INFORMATION =>
:::

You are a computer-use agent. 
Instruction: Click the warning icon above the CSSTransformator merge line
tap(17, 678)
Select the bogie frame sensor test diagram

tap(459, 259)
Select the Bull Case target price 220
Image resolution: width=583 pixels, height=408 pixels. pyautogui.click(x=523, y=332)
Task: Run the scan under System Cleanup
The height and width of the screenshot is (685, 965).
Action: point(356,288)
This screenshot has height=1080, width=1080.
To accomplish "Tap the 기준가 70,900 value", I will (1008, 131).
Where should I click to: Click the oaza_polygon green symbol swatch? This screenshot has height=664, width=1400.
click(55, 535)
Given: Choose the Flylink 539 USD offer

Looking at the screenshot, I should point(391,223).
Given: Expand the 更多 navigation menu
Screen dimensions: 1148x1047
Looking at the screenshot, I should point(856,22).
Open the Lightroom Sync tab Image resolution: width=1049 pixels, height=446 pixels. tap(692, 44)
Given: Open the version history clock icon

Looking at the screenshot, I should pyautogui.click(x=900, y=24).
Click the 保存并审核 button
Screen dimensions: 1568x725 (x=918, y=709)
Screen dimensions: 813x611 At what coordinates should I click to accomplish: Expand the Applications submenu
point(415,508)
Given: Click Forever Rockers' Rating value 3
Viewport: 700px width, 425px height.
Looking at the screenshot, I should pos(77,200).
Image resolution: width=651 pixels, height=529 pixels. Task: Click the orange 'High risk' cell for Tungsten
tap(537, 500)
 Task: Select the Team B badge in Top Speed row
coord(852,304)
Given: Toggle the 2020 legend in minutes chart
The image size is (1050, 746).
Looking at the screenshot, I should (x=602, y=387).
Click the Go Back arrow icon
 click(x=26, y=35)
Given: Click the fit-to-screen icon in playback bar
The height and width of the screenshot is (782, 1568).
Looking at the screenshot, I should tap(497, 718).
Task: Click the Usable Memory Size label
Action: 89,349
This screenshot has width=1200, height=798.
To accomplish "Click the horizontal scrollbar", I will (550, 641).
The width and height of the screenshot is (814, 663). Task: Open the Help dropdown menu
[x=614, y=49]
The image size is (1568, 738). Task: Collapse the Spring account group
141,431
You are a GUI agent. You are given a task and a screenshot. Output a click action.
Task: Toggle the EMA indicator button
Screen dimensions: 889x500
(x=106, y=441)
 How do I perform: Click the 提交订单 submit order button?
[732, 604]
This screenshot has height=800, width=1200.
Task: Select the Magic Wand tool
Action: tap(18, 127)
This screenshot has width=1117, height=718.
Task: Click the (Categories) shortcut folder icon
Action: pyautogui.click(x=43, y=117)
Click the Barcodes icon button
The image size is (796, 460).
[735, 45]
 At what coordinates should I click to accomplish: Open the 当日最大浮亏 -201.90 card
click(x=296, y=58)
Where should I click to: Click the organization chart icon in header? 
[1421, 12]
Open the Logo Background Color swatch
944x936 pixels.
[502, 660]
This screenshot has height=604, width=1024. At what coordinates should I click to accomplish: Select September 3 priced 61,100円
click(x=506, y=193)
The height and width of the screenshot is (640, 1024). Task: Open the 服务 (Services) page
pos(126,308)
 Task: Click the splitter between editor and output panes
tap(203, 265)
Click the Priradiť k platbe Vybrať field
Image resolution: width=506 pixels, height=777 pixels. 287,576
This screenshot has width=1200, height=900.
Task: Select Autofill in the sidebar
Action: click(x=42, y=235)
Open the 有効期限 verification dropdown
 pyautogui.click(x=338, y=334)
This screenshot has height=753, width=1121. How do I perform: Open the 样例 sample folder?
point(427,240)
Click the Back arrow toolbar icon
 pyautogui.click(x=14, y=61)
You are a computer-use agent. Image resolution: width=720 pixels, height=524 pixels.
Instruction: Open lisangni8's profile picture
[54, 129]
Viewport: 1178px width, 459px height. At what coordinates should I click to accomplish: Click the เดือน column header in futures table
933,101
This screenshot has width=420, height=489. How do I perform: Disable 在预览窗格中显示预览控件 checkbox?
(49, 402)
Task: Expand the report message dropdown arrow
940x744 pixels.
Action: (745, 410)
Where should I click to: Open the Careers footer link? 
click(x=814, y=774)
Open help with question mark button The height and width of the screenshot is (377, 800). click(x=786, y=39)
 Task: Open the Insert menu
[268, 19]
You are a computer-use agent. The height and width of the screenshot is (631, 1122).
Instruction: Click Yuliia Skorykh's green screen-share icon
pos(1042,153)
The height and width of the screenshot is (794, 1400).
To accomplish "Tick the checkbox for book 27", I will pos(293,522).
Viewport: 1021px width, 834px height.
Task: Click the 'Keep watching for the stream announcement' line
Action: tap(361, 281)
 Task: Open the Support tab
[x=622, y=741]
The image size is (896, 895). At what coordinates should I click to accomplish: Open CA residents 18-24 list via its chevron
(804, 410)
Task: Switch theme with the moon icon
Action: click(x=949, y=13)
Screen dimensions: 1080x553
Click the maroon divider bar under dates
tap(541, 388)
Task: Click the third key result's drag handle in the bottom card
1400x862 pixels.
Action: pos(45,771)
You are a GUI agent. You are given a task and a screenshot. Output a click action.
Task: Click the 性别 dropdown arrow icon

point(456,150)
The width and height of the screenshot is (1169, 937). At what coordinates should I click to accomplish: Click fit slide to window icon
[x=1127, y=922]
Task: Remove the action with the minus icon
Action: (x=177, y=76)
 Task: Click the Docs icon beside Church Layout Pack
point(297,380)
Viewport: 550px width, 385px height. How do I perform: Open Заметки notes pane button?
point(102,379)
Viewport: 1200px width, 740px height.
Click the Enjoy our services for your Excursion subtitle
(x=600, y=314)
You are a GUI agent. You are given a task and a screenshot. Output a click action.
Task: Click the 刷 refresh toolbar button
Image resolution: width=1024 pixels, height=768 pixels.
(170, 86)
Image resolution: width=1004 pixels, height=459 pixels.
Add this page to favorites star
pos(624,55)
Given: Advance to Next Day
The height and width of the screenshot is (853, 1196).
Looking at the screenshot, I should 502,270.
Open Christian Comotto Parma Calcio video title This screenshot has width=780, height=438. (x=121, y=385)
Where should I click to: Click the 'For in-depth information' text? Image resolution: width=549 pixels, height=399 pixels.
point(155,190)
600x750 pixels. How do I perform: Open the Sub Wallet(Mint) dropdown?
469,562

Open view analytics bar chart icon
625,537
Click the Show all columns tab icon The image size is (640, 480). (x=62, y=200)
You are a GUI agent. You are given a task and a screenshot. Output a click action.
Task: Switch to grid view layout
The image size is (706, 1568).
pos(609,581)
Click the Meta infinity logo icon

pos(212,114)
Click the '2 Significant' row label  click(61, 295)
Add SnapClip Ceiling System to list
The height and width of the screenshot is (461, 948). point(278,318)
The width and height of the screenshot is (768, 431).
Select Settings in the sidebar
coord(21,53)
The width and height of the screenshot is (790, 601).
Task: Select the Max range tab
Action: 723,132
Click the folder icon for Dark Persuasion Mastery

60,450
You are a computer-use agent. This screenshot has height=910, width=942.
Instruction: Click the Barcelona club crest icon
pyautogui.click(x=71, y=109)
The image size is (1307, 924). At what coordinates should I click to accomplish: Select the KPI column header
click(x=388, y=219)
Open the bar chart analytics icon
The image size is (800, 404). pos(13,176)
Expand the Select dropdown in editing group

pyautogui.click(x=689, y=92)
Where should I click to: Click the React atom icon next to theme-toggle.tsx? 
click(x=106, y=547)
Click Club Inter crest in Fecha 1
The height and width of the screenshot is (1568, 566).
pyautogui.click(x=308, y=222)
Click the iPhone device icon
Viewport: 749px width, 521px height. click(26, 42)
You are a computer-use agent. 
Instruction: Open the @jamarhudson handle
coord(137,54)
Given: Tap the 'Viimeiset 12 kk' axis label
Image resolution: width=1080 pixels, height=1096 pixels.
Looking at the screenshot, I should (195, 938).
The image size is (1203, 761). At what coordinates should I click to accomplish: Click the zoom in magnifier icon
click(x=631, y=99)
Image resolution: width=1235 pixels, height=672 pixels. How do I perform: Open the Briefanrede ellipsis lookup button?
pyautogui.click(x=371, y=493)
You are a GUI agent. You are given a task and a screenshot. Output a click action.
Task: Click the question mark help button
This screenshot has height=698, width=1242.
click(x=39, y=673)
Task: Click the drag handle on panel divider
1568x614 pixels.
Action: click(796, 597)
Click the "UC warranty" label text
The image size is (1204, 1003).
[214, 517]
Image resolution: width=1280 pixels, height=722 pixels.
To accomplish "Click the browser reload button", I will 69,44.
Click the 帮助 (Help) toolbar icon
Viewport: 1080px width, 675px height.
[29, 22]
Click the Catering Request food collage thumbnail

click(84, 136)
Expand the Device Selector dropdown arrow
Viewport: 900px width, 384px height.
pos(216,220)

:::

WHAT TO DO =>
From the line containing "1568x614 pixels." to the last line of the data above, copy each line exactly and add nothing.

OUTPUT OF THE TASK =>
1568x614 pixels.
Action: click(796, 597)
Click the "UC warranty" label text
The image size is (1204, 1003).
[214, 517]
Image resolution: width=1280 pixels, height=722 pixels.
To accomplish "Click the browser reload button", I will 69,44.
Click the 帮助 (Help) toolbar icon
Viewport: 1080px width, 675px height.
[29, 22]
Click the Catering Request food collage thumbnail

click(84, 136)
Expand the Device Selector dropdown arrow
Viewport: 900px width, 384px height.
pos(216,220)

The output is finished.